▶ _Problem details_
The reply should consist of the full listing, written out exactly.

▶ _Provided records_

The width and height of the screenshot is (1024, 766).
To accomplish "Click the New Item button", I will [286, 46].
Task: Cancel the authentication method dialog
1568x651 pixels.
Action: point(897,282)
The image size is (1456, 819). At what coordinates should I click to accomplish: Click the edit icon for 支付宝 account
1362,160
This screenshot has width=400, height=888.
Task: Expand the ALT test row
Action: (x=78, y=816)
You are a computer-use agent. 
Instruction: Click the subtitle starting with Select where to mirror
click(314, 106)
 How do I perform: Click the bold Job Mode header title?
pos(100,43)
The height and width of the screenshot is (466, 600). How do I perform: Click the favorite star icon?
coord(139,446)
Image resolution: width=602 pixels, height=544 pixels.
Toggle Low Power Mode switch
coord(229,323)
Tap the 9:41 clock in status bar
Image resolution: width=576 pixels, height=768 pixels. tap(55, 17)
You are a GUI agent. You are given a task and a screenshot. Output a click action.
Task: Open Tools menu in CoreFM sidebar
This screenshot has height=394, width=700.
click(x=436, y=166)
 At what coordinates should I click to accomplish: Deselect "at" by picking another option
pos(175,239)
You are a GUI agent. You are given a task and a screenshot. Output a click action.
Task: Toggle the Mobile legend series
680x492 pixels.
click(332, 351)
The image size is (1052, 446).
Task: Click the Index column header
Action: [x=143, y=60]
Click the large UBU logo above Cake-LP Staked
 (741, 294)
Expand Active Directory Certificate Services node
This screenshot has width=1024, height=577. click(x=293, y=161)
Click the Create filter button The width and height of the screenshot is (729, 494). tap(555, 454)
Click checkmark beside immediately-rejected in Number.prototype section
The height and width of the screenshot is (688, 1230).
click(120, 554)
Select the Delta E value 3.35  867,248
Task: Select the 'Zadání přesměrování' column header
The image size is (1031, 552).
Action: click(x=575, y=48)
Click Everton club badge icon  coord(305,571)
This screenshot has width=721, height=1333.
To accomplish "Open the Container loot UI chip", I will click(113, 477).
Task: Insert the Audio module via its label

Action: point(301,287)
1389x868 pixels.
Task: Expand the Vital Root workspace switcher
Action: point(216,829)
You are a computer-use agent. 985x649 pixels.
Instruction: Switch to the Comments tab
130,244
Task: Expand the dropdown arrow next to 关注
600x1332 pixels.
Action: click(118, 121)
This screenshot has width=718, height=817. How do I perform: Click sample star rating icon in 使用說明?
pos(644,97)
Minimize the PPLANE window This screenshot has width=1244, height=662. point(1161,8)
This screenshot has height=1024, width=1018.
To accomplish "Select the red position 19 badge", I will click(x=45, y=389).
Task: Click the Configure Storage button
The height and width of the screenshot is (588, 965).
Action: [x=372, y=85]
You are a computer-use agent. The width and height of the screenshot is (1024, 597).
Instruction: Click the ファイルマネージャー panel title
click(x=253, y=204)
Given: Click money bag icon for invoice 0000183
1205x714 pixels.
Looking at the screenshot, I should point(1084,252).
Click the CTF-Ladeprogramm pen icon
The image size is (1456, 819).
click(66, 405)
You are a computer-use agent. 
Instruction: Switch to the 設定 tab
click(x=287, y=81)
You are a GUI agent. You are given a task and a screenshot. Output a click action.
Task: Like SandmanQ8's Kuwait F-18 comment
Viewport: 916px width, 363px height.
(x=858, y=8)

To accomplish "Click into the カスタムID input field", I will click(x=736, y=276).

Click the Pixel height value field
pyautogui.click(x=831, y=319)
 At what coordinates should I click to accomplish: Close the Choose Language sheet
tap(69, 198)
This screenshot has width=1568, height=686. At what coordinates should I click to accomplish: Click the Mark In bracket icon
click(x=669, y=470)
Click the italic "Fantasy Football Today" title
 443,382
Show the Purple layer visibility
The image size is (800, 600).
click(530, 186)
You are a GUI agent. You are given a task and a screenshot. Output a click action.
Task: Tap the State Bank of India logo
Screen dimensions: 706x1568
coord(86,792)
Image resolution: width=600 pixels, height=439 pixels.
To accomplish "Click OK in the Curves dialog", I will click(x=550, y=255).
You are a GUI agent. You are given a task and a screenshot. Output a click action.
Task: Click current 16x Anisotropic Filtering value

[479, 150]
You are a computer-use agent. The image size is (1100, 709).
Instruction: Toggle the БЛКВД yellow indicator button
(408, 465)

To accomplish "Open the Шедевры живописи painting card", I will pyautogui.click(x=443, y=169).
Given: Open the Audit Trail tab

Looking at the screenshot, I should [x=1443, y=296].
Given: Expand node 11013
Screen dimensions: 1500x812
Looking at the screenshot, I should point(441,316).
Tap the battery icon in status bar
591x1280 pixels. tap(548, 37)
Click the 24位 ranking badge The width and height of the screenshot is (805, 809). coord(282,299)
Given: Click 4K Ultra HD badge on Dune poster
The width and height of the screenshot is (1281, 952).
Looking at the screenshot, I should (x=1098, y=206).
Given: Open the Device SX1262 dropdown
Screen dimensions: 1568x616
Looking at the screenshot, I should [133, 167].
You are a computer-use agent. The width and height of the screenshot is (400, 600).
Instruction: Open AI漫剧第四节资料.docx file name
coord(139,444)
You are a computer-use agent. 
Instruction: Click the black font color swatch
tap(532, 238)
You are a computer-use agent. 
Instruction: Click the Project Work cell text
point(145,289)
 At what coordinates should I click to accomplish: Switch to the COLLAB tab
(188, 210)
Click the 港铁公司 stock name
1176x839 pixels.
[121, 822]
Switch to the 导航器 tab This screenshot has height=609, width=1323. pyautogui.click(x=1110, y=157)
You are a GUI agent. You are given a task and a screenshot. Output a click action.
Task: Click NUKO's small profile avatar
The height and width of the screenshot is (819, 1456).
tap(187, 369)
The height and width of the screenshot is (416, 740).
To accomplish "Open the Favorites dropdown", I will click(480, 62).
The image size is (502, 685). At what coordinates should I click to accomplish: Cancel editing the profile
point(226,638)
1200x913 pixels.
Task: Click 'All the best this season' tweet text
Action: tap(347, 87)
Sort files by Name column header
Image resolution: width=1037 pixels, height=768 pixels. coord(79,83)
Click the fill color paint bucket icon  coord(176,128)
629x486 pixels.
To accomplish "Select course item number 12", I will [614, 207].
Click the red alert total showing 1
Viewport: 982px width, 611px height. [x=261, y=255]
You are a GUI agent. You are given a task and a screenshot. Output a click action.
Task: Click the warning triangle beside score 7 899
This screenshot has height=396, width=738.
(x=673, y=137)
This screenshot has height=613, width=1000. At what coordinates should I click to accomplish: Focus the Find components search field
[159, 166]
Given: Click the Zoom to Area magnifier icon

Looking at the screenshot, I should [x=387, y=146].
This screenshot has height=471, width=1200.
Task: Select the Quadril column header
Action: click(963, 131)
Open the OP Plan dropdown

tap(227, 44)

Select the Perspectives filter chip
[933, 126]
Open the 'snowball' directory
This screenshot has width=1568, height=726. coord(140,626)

▶ _Output of the task_
The width and height of the screenshot is (1024, 766).
To accomplish "Click the New Item button", I will [286, 46].
Task: Cancel the authentication method dialog
1568x651 pixels.
Action: point(897,282)
The image size is (1456, 819). At what coordinates should I click to accomplish: Click the edit icon for 支付宝 account
1362,160
This screenshot has width=400, height=888.
Task: Expand the ALT test row
Action: (x=78, y=816)
You are a computer-use agent. 
Instruction: Click the subtitle starting with Select where to mirror
click(314, 106)
 How do I perform: Click the bold Job Mode header title?
pos(100,43)
The height and width of the screenshot is (466, 600). How do I perform: Click the favorite star icon?
coord(139,446)
Image resolution: width=602 pixels, height=544 pixels.
Toggle Low Power Mode switch
coord(229,323)
Tap the 9:41 clock in status bar
Image resolution: width=576 pixels, height=768 pixels. tap(55, 17)
You are a GUI agent. You are given a task and a screenshot. Output a click action.
Task: Open Tools menu in CoreFM sidebar
This screenshot has height=394, width=700.
click(x=436, y=166)
 At what coordinates should I click to accomplish: Deselect "at" by picking another option
pos(175,239)
You are a GUI agent. You are given a task and a screenshot. Output a click action.
Task: Toggle the Mobile legend series
680x492 pixels.
click(332, 351)
The image size is (1052, 446).
Task: Click the Index column header
Action: [x=143, y=60]
Click the large UBU logo above Cake-LP Staked
 (741, 294)
Expand Active Directory Certificate Services node
This screenshot has width=1024, height=577. click(x=293, y=161)
Click the Create filter button The width and height of the screenshot is (729, 494). tap(555, 454)
Click checkmark beside immediately-rejected in Number.prototype section
The height and width of the screenshot is (688, 1230).
click(120, 554)
Select the Delta E value 3.35  867,248
Task: Select the 'Zadání přesměrování' column header
The image size is (1031, 552).
Action: click(x=575, y=48)
Click Everton club badge icon  coord(305,571)
This screenshot has width=721, height=1333.
To accomplish "Open the Container loot UI chip", I will click(113, 477).
Task: Insert the Audio module via its label

Action: point(301,287)
1389x868 pixels.
Task: Expand the Vital Root workspace switcher
Action: point(216,829)
You are a computer-use agent. 985x649 pixels.
Instruction: Switch to the Comments tab
130,244
Task: Expand the dropdown arrow next to 关注
600x1332 pixels.
Action: click(118, 121)
This screenshot has width=718, height=817. How do I perform: Click sample star rating icon in 使用說明?
pos(644,97)
Minimize the PPLANE window This screenshot has width=1244, height=662. point(1161,8)
This screenshot has height=1024, width=1018.
To accomplish "Select the red position 19 badge", I will click(x=45, y=389).
Task: Click the Configure Storage button
The height and width of the screenshot is (588, 965).
Action: [x=372, y=85]
You are a computer-use agent. The width and height of the screenshot is (1024, 597).
Instruction: Click the ファイルマネージャー panel title
click(x=253, y=204)
Given: Click money bag icon for invoice 0000183
1205x714 pixels.
Looking at the screenshot, I should point(1084,252).
Click the CTF-Ladeprogramm pen icon
The image size is (1456, 819).
click(66, 405)
You are a computer-use agent. 
Instruction: Switch to the 設定 tab
click(x=287, y=81)
You are a GUI agent. You are given a task and a screenshot. Output a click action.
Task: Like SandmanQ8's Kuwait F-18 comment
Viewport: 916px width, 363px height.
(x=858, y=8)

To accomplish "Click into the カスタムID input field", I will click(x=736, y=276).

Click the Pixel height value field
pyautogui.click(x=831, y=319)
 At what coordinates should I click to accomplish: Close the Choose Language sheet
tap(69, 198)
This screenshot has width=1568, height=686. At what coordinates should I click to accomplish: Click the Mark In bracket icon
click(x=669, y=470)
Click the italic "Fantasy Football Today" title
 443,382
Show the Purple layer visibility
The image size is (800, 600).
click(530, 186)
You are a GUI agent. You are given a task and a screenshot. Output a click action.
Task: Tap the State Bank of India logo
Screen dimensions: 706x1568
coord(86,792)
Image resolution: width=600 pixels, height=439 pixels.
To accomplish "Click OK in the Curves dialog", I will click(x=550, y=255).
You are a GUI agent. You are given a task and a screenshot. Output a click action.
Task: Click current 16x Anisotropic Filtering value

[479, 150]
You are a computer-use agent. The image size is (1100, 709).
Instruction: Toggle the БЛКВД yellow indicator button
(408, 465)

To accomplish "Open the Шедевры живописи painting card", I will pyautogui.click(x=443, y=169).
Given: Open the Audit Trail tab

Looking at the screenshot, I should [x=1443, y=296].
Given: Expand node 11013
Screen dimensions: 1500x812
Looking at the screenshot, I should point(441,316).
Tap the battery icon in status bar
591x1280 pixels. tap(548, 37)
Click the 24位 ranking badge The width and height of the screenshot is (805, 809). coord(282,299)
Given: Click 4K Ultra HD badge on Dune poster
The width and height of the screenshot is (1281, 952).
Looking at the screenshot, I should (x=1098, y=206).
Given: Open the Device SX1262 dropdown
Screen dimensions: 1568x616
Looking at the screenshot, I should [133, 167].
You are a computer-use agent. The width and height of the screenshot is (400, 600).
Instruction: Open AI漫剧第四节资料.docx file name
coord(139,444)
You are a computer-use agent. 
Instruction: Click the black font color swatch
tap(532, 238)
You are a computer-use agent. 
Instruction: Click the Project Work cell text
point(145,289)
 At what coordinates should I click to accomplish: Switch to the COLLAB tab
(188, 210)
Click the 港铁公司 stock name
1176x839 pixels.
[121, 822]
Switch to the 导航器 tab This screenshot has height=609, width=1323. pyautogui.click(x=1110, y=157)
You are a GUI agent. You are given a task and a screenshot. Output a click action.
Task: Click NUKO's small profile avatar
The height and width of the screenshot is (819, 1456).
tap(187, 369)
The height and width of the screenshot is (416, 740).
To accomplish "Open the Favorites dropdown", I will click(480, 62).
The image size is (502, 685). At what coordinates should I click to accomplish: Cancel editing the profile
point(226,638)
1200x913 pixels.
Task: Click 'All the best this season' tweet text
Action: tap(347, 87)
Sort files by Name column header
Image resolution: width=1037 pixels, height=768 pixels. coord(79,83)
Click the fill color paint bucket icon  coord(176,128)
629x486 pixels.
To accomplish "Select course item number 12", I will [614, 207].
Click the red alert total showing 1
Viewport: 982px width, 611px height. [x=261, y=255]
You are a GUI agent. You are given a task and a screenshot. Output a click action.
Task: Click the warning triangle beside score 7 899
This screenshot has height=396, width=738.
(x=673, y=137)
This screenshot has height=613, width=1000. At what coordinates should I click to accomplish: Focus the Find components search field
[159, 166]
Given: Click the Zoom to Area magnifier icon

Looking at the screenshot, I should [x=387, y=146].
This screenshot has height=471, width=1200.
Task: Select the Quadril column header
Action: click(963, 131)
Open the OP Plan dropdown

tap(227, 44)

Select the Perspectives filter chip
[933, 126]
Open the 'snowball' directory
This screenshot has width=1568, height=726. coord(140,626)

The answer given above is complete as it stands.